Find the line containing "The height and width of the screenshot is (744, 1406)." in the entries below. Restate it and each line after it, word for word, up to and including the line containing "Given: Click the home icon in top bar".

═══ Data section

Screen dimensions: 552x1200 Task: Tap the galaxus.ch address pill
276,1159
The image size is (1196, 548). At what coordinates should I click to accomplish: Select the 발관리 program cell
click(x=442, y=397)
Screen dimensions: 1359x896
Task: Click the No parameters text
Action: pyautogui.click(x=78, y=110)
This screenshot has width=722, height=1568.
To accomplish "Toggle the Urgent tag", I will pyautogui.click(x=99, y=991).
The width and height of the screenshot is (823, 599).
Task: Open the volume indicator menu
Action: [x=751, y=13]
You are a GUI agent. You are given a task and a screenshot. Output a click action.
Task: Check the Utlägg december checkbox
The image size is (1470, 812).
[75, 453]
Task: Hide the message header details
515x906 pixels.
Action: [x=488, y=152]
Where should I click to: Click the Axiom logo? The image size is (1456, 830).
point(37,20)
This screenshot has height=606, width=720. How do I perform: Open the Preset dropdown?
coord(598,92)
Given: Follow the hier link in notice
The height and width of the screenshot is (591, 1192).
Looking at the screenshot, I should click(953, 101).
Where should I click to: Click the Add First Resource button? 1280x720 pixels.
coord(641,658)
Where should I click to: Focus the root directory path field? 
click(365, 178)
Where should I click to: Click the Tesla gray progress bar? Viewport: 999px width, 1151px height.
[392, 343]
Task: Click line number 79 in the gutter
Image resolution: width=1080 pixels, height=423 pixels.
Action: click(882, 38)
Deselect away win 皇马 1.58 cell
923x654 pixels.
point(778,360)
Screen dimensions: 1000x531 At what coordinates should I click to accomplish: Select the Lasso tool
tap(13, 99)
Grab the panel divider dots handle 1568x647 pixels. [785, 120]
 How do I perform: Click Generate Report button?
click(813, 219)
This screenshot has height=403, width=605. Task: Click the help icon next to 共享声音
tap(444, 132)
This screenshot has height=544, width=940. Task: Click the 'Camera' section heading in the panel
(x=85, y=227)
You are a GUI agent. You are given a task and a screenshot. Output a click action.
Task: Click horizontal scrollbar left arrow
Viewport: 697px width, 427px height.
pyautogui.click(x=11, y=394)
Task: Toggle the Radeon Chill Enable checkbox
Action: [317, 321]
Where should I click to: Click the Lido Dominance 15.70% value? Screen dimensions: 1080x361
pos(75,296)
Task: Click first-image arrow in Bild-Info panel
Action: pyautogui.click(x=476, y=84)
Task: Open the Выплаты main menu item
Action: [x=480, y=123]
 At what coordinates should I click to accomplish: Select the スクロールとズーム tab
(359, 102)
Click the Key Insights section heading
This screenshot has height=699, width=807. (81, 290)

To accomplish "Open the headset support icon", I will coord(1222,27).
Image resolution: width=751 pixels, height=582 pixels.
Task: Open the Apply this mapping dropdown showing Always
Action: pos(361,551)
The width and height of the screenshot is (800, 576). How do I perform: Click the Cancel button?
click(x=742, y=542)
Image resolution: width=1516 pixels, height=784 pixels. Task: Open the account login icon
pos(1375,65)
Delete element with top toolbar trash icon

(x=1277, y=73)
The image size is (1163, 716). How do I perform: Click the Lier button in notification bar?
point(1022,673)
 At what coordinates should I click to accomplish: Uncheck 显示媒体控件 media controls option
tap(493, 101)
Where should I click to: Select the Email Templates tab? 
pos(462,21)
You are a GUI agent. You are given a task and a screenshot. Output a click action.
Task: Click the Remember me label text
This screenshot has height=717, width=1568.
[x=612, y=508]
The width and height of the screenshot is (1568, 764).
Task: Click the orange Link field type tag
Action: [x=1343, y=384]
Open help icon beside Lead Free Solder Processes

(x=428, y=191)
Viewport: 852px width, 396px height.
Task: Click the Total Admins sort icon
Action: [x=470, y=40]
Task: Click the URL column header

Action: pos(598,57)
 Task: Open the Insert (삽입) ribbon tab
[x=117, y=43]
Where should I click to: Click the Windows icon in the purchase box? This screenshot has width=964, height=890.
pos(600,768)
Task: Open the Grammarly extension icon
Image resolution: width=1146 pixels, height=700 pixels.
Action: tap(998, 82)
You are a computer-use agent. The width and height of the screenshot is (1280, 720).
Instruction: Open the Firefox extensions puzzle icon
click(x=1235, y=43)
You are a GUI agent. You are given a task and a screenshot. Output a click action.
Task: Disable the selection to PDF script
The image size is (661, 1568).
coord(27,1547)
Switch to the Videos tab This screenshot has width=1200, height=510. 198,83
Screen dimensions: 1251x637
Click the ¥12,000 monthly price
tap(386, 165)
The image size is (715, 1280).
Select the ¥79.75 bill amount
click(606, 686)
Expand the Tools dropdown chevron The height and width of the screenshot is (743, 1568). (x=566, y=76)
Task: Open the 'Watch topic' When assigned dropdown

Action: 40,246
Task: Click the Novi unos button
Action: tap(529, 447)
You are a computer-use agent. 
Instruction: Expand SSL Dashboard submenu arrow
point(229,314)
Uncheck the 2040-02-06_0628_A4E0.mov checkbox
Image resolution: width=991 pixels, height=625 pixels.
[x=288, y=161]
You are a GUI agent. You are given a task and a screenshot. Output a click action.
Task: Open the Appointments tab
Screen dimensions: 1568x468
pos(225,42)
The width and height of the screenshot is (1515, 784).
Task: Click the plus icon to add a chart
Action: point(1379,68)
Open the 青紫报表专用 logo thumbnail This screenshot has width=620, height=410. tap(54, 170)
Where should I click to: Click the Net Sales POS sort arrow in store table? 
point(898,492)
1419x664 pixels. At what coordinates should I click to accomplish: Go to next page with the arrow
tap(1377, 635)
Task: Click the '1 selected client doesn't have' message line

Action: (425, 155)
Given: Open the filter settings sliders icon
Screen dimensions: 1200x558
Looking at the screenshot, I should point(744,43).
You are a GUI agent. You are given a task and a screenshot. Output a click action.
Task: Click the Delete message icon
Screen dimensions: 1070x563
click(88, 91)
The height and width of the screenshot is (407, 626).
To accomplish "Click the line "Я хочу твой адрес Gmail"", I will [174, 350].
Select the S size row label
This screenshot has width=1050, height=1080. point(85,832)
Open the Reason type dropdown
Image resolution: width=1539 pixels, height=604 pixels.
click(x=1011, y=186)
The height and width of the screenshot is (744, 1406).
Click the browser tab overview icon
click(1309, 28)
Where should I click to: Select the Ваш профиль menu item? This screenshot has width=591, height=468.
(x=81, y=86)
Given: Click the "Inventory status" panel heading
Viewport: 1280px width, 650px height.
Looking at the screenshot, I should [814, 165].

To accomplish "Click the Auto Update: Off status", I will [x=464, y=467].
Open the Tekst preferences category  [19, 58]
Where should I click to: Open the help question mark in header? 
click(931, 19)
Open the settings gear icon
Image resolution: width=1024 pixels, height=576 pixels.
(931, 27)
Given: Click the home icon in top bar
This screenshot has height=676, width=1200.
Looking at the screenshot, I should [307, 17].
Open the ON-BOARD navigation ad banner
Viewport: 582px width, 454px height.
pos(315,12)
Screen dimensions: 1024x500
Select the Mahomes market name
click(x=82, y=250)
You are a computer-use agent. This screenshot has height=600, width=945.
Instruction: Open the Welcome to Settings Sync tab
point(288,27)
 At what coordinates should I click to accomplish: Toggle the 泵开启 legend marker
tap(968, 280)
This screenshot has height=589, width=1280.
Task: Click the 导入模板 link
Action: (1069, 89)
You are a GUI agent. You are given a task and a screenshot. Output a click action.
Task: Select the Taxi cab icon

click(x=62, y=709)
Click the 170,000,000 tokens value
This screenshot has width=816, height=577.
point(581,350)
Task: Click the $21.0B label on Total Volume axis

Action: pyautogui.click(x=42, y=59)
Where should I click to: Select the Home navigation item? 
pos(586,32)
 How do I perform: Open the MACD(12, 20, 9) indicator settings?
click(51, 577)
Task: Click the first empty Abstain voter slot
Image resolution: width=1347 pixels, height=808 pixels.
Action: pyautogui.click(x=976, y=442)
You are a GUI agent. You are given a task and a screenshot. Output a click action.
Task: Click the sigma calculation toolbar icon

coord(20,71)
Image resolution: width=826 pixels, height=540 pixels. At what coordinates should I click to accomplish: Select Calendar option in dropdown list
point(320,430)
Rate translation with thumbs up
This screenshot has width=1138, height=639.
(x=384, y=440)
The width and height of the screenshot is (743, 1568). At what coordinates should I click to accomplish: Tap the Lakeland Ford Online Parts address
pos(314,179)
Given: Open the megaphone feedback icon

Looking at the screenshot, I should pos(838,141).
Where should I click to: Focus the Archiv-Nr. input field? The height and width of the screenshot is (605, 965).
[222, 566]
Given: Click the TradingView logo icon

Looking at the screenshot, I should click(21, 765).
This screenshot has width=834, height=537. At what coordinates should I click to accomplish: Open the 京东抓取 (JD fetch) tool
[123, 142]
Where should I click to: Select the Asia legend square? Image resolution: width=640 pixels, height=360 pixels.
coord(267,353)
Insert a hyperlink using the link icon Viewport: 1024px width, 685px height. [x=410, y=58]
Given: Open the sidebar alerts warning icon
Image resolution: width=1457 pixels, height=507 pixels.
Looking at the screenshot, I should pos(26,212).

══════

- **Solution for this exercise**:
The height and width of the screenshot is (744, 1406).
Click the browser tab overview icon
click(1309, 28)
Where should I click to: Select the Ваш профиль menu item? This screenshot has width=591, height=468.
(x=81, y=86)
Given: Click the "Inventory status" panel heading
Viewport: 1280px width, 650px height.
Looking at the screenshot, I should [814, 165].

To accomplish "Click the Auto Update: Off status", I will [x=464, y=467].
Open the Tekst preferences category  [19, 58]
Where should I click to: Open the help question mark in header? 
click(931, 19)
Open the settings gear icon
Image resolution: width=1024 pixels, height=576 pixels.
(931, 27)
Given: Click the home icon in top bar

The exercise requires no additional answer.